:: Records from a data source ::
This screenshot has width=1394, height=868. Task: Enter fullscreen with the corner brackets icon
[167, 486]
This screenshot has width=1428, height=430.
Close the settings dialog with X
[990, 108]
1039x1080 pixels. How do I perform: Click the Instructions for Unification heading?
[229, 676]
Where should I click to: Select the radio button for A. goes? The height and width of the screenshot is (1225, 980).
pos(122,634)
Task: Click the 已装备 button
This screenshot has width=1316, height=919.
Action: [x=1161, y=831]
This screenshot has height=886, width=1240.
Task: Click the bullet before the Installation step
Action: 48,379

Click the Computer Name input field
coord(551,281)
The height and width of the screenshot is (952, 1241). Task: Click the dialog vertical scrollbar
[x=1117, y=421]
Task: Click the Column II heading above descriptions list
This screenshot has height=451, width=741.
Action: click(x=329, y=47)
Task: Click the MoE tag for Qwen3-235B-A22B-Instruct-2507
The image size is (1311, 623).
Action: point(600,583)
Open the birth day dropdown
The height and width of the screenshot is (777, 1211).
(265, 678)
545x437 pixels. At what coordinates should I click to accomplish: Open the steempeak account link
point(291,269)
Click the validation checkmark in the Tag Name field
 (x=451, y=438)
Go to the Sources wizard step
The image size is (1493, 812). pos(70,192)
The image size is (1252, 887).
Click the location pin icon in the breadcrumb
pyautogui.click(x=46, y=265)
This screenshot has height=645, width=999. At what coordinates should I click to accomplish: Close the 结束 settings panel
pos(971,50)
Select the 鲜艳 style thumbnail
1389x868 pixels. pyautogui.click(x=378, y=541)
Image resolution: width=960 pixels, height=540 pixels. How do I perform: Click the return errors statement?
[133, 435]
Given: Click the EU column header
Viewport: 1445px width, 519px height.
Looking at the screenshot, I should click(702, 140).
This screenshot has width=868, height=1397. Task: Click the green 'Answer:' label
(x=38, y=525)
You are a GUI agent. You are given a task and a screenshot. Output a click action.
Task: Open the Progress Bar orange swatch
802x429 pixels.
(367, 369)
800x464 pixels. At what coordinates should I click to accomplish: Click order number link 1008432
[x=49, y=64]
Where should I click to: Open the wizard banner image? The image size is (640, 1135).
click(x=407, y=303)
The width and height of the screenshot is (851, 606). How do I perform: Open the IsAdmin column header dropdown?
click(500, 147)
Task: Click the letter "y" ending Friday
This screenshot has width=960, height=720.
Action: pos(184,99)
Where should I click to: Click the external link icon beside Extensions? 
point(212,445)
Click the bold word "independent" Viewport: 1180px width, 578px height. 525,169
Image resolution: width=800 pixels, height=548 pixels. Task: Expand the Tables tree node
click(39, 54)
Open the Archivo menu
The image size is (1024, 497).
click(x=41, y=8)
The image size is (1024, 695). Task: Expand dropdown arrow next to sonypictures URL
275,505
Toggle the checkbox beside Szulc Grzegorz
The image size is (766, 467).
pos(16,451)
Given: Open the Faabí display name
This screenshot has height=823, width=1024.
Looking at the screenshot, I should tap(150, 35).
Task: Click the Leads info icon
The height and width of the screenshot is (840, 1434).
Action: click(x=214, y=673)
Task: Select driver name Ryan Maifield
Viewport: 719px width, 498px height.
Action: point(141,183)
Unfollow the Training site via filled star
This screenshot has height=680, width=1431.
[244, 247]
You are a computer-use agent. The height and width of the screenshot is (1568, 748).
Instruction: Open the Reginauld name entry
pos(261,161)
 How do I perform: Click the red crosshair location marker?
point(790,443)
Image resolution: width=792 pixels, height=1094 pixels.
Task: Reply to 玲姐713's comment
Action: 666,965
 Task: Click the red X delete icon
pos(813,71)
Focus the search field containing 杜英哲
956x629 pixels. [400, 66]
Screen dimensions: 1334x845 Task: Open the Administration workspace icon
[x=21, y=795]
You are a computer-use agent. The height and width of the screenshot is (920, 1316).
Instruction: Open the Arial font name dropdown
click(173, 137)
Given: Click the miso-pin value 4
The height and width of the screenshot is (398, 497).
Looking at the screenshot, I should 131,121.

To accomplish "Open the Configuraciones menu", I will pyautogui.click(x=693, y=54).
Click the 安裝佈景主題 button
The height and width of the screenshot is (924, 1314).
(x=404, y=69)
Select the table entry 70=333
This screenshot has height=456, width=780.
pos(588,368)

:: Problem to work on ::
Beginning at the line above with "Image resolution: width=800" and finishing at the line with "Task: Select driver name Ryan Maifield", return each line exactly and return nothing else.

:: Task answer ::
Image resolution: width=800 pixels, height=548 pixels. Task: Expand the Tables tree node
click(39, 54)
Open the Archivo menu
The image size is (1024, 497).
click(x=41, y=8)
The image size is (1024, 695). Task: Expand dropdown arrow next to sonypictures URL
275,505
Toggle the checkbox beside Szulc Grzegorz
The image size is (766, 467).
pos(16,451)
Given: Open the Faabí display name
This screenshot has height=823, width=1024.
Looking at the screenshot, I should tap(150, 35).
Task: Click the Leads info icon
The height and width of the screenshot is (840, 1434).
Action: click(x=214, y=673)
Task: Select driver name Ryan Maifield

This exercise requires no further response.